Duchess consort of Austria
- Tenure: 25 May 1300 – 1 March 1305
- Born: c. 1278
- Died: 1 March 1305 (aged c. 26-27) Vienna, Austria
- Burial: Minoritenkirche, Vienna
- Spouse: Rudolf III of Austria
- House: Capet
- Father: Philip III of France
- Mother: Maria of Brabant

= Blanche of France, Duchess of Austria =

Duchess consort of Austria from c.1300 to 1305

Blanche of France (Blanca; c. 1278 – 1 March 1305), a member of the House of Capet, was Duchess of Austria and Styria as the wife of the Habsburg Duke Rudolph III, eldest son of King Albert I of Germany. She served as regent in Styria during the absence of her husband.

==Life==
Blanche was born in Paris, the second child of King Philip III of France and his second wife, Maria of Brabant. Her siblings were Louis, Count of Évreux and Margaret, Queen of England. Blanche also had two older half-brothers from her father's first marriage: Philip, the future King of France, and Charles, Count of Valois.

===Betrothals===
Blanche was betrothed four times before her eventual marriage at the fifth attempt. Her first betrothal was to John I, Marquis of Namur, in September 1290. However, the wedding did not materialize.
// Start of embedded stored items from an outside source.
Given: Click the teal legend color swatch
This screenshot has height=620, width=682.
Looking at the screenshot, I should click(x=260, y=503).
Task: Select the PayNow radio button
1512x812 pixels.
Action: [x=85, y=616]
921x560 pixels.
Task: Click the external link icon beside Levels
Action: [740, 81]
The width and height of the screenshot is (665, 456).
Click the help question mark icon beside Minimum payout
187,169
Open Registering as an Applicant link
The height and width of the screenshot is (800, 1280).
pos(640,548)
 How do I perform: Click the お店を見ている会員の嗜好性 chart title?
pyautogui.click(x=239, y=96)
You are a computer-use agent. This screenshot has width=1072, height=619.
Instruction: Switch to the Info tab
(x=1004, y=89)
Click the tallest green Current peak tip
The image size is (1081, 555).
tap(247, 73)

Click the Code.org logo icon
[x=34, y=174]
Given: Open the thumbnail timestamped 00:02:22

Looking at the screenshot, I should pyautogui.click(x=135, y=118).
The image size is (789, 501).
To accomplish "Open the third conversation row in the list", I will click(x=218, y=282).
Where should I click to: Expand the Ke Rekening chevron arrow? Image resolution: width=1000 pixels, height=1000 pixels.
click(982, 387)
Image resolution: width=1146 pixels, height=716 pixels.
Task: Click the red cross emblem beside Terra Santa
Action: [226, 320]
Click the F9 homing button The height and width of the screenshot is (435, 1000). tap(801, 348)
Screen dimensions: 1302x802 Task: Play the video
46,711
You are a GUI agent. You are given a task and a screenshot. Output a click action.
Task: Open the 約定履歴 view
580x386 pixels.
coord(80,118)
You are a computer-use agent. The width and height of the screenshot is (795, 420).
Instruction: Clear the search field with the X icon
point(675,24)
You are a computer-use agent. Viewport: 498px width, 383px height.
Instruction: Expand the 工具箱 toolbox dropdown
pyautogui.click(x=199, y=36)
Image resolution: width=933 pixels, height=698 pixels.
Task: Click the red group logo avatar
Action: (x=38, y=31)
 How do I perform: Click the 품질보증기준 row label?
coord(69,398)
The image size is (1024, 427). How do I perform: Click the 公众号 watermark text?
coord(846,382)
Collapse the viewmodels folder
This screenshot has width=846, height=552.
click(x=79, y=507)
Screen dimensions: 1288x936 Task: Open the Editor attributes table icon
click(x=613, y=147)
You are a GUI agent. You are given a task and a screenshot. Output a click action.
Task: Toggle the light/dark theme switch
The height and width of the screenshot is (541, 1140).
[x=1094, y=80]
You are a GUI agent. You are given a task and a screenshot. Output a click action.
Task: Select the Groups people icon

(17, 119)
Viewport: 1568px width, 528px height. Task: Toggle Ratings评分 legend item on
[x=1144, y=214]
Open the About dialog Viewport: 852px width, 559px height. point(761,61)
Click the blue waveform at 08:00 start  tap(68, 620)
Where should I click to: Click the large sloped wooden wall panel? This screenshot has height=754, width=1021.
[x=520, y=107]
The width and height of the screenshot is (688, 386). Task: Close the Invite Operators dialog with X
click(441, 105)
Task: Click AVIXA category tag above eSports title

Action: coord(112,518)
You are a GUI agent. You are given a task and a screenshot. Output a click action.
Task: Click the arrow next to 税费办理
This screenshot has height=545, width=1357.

Blanche's second betrothal was on 31 July 1291 to Edward, Prince of Wales. Edward was seven years old at this time, while Blanche was thirteen. As the alliance was being negotiated between the two courts, Edward's mother died. She had borne fourteen children, but Edward was her only surviving son. His father, king Edward I, therefore resolved to marry again and beget more sons. While he looked for a suitable match for himself, he formalized the betrothal of his son with Blanche.

Over the next two years, Blanche came of age and developed into a great beauty, whereas an aging Edward I had still not found a bride for himself. Upon hearing reports of her extraordinary good looks, Edward I sent emissaries to her half-brother's court to negotiate a termination of the existing betrothal and the terms for marriage between Blanche and himself. King Philip IV of France agreed to give his half-sister in marriage to the king of England on the following terms:
1. that a truce would be concluded between the two countries; and
2. that Edward would cede the province of Gascony to France.

Edward agreed to these conditions and the betrothal took place by proxy in 1293. Blanche's third and latest fiancé, king Edward I of England, was nearly forty years older than her. After the proxy betrothal, king Edward sent his brother, Edmund Crouchback, Earl of Lancaster, to fetch the new bride. Upon his arrival at the French court, Lancaster discovered that Blanche was already betrothed to another. King Philip instead offered Edward his even younger half-sister Margaret, who was at the time only eleven years old. Edward refused Margaret's hand and instead declared war on France. Five years later, Edward and Philip negotiated a truce under which Edward would marry Margaret (then a more mature 16 years of age) and receive both the territory of Guienne and the sum of £15,000, which was owed to Margaret as her inheritance. Many years later, Blanche's second fiancé would marry her half-brother king Philip's only daughter, Isabella of France, with disastrous consequences.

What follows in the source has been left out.